- [WRITTEN REQUEST 1]: List the scientists that the Climategate comment below names as having laid down the 400-year reputation for logic and sceptical science.

- [DOCUMENT PASSAGE]:
>>>

Cliamtegate has had an even more profound impact here in the UK on the way in which the public perceive the Science-Government-Industry Complex. Like most educated lay-persons – I had generally assumed that the Science establishment was fundamentally honest – that the universities were independent and that researchers would not falsify data to achieve the results which industry or government demanded. Climategate has opened people’s eyes to the fact that the entire ‘system’ is driven and controlled by politicians and environmental and industrial lobby groups.
Sherlock Holmes has a famous story, the gist of which was ‘The Dog Which Did Not Bark in the Night’. The question I would like answered is why the entire university and science establishment in the UK fell in step behind the CRU crowd and launched such a unified barrage of attacks on sceptics. I may be missing something but I cannot recall ANY British academic or university taking a strongly sceptic position – either before or after Climategate. All of the genuine open-mindedness is coming from across the Atlantic – from the USA and Canada – or from Australia and New Zealand.
Over here in the UK we are seeing a military-style co-ordination of all major government funded institutions – who all issue the ‘Party Line’ at every opportunity: every government department from Industry to Education; all the universities, the MET Office, the Royal Society, the RSPB, the National Trust, all the wildlife bodies; all local authorities. It is astonishingly uniform -and reveals the enormous depth of political and financial patronage which the government employs to ensure a rigid adherence to the Catechism of the new Global Warming Religion.
I am not a professional scientist but the massive flaws in the AGW hypothesis are self evident wherever one turns in looking at the evidence. So what REALLY annoys me is that famous organisations like THE ROYAL SOCIETY – stuffed to the gunnels with eminent scientists – is so utterly conformist and un-sceptical.
The UK Science Establishment will NEVER be forgiven for “selling its birthright for a mess of pottage” – and jettisoning the 400 year reputation for logic and sceptical Science laid down by Locke, Newton, Rutherford, Maxwell, Crick & Watson – and a hundred other great scientists.
We will NEVER trust any government-funded university department ever again; it is clear that they are just ‘cogs in the machine’ which is funded and greased by £billions of government cash to ‘produce the results demanded’.

<<<

- [Interface element entries]:
>>>

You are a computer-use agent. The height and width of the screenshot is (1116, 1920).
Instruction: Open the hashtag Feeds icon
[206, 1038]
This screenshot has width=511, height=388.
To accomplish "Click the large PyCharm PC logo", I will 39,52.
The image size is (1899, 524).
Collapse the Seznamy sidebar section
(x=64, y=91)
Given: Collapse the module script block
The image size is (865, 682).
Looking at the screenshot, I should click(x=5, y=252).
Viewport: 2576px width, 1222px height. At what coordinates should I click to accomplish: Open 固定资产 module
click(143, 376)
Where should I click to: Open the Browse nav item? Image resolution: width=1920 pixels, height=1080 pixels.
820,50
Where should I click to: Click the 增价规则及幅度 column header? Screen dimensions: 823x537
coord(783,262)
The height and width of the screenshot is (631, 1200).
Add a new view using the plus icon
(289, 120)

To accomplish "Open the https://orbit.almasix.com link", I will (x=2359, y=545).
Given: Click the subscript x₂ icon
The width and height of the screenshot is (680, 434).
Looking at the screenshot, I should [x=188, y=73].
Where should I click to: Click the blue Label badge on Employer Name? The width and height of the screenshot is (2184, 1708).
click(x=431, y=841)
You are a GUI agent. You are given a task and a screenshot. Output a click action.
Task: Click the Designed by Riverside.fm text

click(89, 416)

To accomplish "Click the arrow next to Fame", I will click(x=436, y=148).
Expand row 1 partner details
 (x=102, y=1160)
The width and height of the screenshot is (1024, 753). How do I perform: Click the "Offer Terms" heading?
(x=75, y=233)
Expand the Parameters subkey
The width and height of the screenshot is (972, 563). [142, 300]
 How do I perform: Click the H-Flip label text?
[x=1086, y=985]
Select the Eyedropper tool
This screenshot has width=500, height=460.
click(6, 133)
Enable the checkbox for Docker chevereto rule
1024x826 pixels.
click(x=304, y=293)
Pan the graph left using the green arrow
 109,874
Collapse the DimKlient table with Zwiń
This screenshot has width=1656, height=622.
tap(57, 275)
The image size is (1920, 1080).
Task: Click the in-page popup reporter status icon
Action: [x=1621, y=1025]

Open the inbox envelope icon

<<<

- [WRITTEN REQUEST 2]: Pull out every line of the entries above that contains the word "module".

- [WORKED SOLUTION 1]: Locke, Newton, Rutherford, Maxwell, Crick, Watson

- [WORKED SOLUTION 2]:
Given: Collapse the module script block
Viewport: 2576px width, 1222px height. At what coordinates should I click to accomplish: Open 固定资产 module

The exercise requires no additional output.